§ **Given task**:
In the passage below, at what age did Henry Palfrey become a clerk for Beverley Chew and Richard Relf?

§ **Text to read**:

For men like the entrepreneurs in Maspero’s, the birth of the modern world opened access to powers that few who were not absolute monarchs had ever felt before.

These sensations were generally only available to those with the luck of being born white, male, in the right place, and to the right family. Still, old mercantile alliances and families were being bypassed as new men created new money-making
empires. Imagine the luck of a boy like Henry Palfrey, son of a failed father, who became a clerk for Beverley Chew and Richard Relf of New Orleans at age twelve. As Palfrey grew to manhood in the environment of Maspero’s, internalizing its desires, he would write commands and requests. He sent them as letters, and in consequence things happened that his father, a frustrated merchant of an
earlier generation, could not make happen. Huge quantities of cotton bales moved. People were sold away from their families, piles of cloth and iron loaded, money transferred.
25

The way entrepreneurs assimilated that environment’s values and came to see those values as normal reveals much about why they devoted their lives to creating an “extended commerce” in the southwestern United States.
They spoke as if their own bodies were doing the things that their deals—sales of cotton, purchases of land or slaves, payments of money on the other side of the ocean—made happen. Yet not their whole bodies. There was one specific part of the body they talked as if they were using. They wrote notes and letters that informed their correspondents that they held slaves “on hand” and money “in hand.”
Important letters “came to hand.” They got cotton “off [their] hands” and into the market. In 1815, waiting for prices to rise, John Richards offered the Bank of the State of Mississippi a note to ensure that he would not yet have to sell “the cotton that I now have in hand.” Individual promises-to-pay that drew upon credit with other merchants were “notes of hand.”
26

Few parts of the body have
a more intimate and direct connection to the mind than the hands, and when entrepreneurs used words to grasp the control ropes of the new economy, they described the sensation as if the new world’s powers were held in their own like puppet strings. They produced concrete results at distance, using words that their hands wrote on pieces of paper. The fingers at the end of the writer’s arm might
not actually hold the material thing—the bales of cotton, the stacks of coin, the ship whose captain and crew were directed to carry them—that the figurative language of trade said it grasped. But in a very real sense, the writer controlled these things, these people.

[Saved data entries]
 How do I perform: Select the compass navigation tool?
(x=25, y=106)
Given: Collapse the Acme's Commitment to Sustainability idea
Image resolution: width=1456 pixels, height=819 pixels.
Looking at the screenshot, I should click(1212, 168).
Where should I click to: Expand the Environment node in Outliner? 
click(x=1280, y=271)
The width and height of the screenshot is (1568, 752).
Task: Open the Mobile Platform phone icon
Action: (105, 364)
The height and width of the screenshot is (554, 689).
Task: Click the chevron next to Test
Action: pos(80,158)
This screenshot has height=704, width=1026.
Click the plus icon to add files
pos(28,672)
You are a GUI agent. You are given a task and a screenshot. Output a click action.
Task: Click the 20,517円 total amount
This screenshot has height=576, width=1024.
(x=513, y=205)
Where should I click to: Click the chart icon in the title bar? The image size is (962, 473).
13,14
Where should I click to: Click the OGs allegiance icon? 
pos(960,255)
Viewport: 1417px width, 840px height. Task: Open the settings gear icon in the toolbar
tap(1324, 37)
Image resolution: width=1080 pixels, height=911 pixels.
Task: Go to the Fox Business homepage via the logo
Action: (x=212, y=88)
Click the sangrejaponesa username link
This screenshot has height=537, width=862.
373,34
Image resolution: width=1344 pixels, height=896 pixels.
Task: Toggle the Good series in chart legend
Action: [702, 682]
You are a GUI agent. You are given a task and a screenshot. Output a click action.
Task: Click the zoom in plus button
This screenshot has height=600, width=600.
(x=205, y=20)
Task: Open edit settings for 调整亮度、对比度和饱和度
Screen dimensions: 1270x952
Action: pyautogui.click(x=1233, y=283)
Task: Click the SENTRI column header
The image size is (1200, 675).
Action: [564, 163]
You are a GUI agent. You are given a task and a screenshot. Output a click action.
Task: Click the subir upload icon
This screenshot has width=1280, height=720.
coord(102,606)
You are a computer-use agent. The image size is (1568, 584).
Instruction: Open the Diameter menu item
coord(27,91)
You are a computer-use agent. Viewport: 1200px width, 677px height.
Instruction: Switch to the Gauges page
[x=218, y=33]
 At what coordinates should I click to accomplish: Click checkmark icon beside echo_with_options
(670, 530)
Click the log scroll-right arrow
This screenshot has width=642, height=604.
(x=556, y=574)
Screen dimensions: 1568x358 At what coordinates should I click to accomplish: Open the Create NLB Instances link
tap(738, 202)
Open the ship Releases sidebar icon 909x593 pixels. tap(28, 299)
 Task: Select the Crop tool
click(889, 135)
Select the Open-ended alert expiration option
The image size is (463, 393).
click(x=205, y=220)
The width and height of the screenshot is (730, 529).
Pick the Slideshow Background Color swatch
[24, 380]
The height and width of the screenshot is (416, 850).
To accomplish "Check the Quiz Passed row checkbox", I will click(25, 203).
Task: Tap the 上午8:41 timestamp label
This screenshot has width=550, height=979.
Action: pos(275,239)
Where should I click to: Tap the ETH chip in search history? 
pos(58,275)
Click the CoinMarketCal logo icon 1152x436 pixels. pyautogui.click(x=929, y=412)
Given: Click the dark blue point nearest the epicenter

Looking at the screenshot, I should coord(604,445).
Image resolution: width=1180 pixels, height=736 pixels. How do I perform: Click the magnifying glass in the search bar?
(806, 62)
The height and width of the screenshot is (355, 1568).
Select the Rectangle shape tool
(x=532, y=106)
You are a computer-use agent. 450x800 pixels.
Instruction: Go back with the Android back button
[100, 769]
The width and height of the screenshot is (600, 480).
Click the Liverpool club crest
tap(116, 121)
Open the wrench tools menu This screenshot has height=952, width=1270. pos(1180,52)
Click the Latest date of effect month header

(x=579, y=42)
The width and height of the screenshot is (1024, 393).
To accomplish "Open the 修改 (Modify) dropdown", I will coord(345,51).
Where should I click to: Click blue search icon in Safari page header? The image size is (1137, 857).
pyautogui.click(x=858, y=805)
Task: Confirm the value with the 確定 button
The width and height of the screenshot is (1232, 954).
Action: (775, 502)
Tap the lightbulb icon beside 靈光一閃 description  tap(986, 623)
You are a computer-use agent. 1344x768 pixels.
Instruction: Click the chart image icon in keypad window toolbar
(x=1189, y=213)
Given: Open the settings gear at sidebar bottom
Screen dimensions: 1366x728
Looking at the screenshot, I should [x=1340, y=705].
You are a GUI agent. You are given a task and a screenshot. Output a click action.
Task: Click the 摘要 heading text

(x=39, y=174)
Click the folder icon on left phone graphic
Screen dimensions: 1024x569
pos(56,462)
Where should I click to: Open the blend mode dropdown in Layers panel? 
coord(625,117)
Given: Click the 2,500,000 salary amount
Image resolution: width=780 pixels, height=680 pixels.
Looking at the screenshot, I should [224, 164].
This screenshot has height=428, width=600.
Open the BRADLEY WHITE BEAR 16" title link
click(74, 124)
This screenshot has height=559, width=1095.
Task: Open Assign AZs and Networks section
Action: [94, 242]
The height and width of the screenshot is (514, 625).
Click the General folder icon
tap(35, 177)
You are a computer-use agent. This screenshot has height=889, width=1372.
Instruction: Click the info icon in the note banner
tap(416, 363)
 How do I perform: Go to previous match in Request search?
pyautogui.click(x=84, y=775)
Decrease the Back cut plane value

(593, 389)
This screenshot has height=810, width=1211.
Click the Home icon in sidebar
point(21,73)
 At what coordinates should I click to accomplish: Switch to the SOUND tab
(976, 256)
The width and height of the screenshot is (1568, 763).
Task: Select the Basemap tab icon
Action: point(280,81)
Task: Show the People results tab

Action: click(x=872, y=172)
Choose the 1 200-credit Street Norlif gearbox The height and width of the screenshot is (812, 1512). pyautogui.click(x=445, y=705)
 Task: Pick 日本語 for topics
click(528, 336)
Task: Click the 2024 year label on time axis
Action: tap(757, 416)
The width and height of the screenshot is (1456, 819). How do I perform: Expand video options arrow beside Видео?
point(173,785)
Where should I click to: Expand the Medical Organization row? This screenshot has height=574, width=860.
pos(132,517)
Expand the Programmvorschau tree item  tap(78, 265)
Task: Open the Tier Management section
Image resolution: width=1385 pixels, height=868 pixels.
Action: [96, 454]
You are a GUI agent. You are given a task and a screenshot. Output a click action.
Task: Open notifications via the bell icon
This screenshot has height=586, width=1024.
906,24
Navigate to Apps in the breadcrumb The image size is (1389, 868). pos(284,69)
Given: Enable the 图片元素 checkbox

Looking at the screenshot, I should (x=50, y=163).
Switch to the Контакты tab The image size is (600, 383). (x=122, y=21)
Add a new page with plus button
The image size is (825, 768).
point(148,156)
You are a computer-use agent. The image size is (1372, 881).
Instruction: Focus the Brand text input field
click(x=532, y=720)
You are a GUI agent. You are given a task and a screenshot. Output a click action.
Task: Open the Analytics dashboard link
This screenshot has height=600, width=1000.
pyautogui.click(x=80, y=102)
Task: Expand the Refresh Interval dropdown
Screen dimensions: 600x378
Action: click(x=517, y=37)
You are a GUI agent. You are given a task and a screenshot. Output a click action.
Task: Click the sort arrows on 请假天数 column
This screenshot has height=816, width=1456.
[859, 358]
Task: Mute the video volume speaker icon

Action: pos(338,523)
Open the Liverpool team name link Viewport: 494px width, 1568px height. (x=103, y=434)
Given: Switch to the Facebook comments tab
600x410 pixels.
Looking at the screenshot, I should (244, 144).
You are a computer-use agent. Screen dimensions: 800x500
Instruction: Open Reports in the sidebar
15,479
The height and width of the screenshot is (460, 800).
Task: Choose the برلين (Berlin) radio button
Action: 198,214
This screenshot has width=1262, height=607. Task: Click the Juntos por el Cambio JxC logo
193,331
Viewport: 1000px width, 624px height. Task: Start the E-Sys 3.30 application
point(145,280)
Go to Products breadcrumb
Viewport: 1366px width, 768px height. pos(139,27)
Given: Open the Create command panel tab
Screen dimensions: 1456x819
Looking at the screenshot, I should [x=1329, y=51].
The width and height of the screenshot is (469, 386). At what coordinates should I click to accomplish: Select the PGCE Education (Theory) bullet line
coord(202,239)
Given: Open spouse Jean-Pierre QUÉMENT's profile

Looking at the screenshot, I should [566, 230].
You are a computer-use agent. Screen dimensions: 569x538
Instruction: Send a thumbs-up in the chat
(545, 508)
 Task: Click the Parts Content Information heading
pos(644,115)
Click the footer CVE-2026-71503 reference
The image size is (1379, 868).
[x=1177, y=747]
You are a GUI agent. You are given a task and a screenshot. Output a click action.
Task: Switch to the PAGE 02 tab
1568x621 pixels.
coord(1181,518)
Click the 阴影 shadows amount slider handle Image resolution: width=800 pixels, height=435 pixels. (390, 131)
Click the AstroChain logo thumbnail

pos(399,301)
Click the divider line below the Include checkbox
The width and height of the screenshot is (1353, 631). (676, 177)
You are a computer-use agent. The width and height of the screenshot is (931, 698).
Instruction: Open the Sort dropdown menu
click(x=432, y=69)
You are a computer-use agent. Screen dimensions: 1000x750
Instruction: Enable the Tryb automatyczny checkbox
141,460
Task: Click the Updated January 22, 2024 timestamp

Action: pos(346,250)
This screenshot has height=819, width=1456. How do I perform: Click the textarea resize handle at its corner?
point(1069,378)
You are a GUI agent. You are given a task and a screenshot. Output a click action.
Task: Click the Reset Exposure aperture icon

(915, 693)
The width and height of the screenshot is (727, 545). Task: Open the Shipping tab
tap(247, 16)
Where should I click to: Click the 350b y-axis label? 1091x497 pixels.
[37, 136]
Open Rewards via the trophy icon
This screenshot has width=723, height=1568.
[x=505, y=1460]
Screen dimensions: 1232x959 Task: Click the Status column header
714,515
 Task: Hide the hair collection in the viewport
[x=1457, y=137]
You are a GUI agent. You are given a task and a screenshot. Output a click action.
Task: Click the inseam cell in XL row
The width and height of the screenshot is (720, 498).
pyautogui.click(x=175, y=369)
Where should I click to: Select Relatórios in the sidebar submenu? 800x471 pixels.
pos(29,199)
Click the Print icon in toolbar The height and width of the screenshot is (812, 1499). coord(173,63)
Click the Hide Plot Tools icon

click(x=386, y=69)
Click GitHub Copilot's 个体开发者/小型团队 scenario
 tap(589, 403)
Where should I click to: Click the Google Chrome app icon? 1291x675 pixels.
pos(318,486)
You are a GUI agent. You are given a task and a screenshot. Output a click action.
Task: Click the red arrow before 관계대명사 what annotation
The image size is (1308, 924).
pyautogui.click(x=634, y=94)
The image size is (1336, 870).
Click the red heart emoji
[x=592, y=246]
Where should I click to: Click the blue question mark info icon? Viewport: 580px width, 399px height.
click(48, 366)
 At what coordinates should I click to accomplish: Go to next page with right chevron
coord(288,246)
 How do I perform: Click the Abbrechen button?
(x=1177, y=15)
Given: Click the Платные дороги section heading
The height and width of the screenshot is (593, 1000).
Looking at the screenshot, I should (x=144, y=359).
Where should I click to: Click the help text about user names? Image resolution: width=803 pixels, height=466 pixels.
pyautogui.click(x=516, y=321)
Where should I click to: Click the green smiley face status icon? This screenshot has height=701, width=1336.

§ **Written answer**:
Age twelve.